WGS Somatic Variant Calling Pipeline (Nextflow DSL2)

This repository contains a Nextflow DSL2 pipeline for tumor-normal somatic variant calling and consensus reporting.

Overview

The pipeline runs three callers in parallel:

Mutect2 (scatter by chromosome, then gather)
MuSE2
Strelka2

Then it performs a consensus workflow:

Normalize/split/standardize/label per caller
Build K-of-N consensus
Merge event-level variants
Generate QC metrics and plots
Render a final Quarto HTML report

Main entrypoint:

main.nf

Configuration:

conf/nextflow.config

Workflow

Top-level flow:

Parse pair manifest (pair_id,tumor_id,tumor_bam,normal_id,normal_bam,gender)
MUTATION_CALLING subworkflow
CONSENSUS_CALLING subworkflow

Subworkflows:

subworkflows/mutation_calling.nf
subworkflows/consensus_calling.nf

Process definitions:

workflows/mutation_processes.nf
workflows/consensus_processes.nf

Requirements

Nextflow with DSL2 support
LSF cluster (default executor in config)
Conda or Mamba (conda is enabled in config)
Reference bundle expected by bin/lib/resolve_refs.sh

Environment files:

envs/mutect2.yml
envs/muse2.yml
envs/strelka2.yml
envs/plotting.yml

Installation

Clone the repository and enter it.

git clone <repo-url>
cd pipelines

Install Nextflow (choose one method appropriate for your environment).

# Example: with Conda
conda create -n nextflow -c conda-forge -c bioconda nextflow
conda activate nextflow

Create the pipeline Conda environments in a dedicated env root directory.

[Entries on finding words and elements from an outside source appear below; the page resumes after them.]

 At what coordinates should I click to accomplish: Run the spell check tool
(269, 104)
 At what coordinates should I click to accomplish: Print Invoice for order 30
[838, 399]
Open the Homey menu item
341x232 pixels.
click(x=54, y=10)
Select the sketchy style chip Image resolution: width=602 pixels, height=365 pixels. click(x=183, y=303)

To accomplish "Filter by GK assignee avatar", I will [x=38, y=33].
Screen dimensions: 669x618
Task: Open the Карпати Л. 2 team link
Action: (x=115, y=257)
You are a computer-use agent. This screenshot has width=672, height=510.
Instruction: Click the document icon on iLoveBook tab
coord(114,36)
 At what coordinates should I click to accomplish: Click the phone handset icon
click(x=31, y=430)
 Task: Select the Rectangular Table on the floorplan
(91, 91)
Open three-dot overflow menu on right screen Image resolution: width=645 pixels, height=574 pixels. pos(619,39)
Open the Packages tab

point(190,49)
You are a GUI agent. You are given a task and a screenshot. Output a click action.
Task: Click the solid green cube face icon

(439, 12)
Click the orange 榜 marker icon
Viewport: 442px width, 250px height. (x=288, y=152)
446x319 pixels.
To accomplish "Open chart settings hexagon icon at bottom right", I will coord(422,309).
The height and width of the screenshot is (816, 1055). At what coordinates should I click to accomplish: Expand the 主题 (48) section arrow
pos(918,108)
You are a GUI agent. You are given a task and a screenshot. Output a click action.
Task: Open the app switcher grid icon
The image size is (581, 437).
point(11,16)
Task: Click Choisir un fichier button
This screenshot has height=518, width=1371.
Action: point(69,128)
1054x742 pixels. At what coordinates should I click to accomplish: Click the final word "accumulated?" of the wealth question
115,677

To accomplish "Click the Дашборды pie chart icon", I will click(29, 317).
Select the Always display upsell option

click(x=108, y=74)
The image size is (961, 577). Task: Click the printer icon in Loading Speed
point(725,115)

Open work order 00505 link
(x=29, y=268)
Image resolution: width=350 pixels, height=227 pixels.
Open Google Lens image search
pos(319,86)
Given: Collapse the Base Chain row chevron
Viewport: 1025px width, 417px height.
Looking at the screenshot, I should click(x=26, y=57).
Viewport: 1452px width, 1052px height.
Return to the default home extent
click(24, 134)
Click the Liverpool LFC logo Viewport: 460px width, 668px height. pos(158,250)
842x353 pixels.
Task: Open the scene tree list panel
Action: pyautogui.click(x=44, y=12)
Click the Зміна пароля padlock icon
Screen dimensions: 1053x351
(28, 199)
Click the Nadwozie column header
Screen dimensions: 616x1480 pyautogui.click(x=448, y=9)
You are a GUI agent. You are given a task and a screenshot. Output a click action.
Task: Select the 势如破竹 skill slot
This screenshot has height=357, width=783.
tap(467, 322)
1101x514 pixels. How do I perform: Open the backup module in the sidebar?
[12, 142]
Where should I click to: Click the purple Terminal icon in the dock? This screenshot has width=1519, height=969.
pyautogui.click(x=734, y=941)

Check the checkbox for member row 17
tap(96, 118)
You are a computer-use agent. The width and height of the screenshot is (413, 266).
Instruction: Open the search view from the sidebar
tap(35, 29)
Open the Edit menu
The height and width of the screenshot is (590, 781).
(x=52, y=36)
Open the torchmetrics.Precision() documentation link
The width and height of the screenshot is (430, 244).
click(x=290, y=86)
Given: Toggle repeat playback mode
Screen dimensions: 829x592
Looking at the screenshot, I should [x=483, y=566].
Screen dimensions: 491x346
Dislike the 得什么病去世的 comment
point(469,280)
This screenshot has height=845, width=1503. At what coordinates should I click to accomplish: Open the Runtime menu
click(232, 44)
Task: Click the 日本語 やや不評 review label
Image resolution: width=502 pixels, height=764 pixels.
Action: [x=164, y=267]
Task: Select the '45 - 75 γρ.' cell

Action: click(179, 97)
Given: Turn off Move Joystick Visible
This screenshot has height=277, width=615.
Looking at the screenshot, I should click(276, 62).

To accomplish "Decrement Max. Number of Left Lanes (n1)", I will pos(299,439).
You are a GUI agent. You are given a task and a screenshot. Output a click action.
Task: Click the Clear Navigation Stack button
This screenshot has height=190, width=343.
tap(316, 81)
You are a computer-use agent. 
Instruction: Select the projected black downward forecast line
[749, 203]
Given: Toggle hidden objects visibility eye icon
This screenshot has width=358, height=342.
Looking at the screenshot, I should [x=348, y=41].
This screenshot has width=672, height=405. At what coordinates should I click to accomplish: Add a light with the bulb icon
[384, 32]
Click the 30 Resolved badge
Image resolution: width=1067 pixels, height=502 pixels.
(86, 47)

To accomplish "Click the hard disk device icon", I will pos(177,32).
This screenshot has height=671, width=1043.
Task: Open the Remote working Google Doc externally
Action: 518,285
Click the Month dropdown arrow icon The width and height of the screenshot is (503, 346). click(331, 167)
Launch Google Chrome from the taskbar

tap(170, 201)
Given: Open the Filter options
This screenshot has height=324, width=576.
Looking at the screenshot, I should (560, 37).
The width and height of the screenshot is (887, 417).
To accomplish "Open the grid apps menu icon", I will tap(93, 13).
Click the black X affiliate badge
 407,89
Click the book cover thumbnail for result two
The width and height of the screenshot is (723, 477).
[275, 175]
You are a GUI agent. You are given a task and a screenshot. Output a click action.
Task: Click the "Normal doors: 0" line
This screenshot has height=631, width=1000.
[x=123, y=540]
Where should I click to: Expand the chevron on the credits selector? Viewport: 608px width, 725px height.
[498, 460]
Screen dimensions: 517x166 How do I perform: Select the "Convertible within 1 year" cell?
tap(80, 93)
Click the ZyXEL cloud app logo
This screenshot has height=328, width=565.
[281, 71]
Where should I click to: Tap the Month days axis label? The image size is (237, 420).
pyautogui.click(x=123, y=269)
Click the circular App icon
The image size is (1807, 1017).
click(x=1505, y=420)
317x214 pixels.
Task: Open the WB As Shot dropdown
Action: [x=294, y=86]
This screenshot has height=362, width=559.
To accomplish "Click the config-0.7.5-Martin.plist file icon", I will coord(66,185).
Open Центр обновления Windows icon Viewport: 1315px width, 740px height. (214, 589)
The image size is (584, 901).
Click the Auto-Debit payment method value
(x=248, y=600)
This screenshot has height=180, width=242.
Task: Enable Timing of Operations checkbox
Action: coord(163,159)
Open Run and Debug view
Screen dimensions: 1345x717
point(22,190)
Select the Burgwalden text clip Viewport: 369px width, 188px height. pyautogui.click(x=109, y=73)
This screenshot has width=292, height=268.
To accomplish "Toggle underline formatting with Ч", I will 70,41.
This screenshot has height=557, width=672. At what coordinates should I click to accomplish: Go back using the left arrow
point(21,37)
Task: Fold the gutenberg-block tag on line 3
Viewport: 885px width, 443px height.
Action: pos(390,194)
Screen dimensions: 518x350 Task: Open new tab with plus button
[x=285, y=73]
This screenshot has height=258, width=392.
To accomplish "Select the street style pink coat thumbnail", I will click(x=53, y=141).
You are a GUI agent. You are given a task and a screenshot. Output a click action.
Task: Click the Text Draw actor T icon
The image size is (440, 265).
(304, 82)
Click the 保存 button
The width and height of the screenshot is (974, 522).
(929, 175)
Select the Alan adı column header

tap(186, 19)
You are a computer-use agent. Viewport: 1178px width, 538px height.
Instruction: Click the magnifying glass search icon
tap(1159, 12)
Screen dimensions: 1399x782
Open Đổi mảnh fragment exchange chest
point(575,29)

# Choose an env root directory (example)
mkdir -p /path/to/conda_envs

conda env create --prefix /path/to/conda_envs/wgs          --file envs/mutect2.yml
conda env create --prefix /path/to/conda_envs/muse2        --file envs/muse2.yml
conda env create --prefix /path/to/conda_envs/strelka2     --file envs/strelka2.yml
conda env create --prefix /path/to/conda_envs/wgs-plotting --file envs/plotting.yml

Add the Conda environment directory to Nextflow so the pipeline can find these envs.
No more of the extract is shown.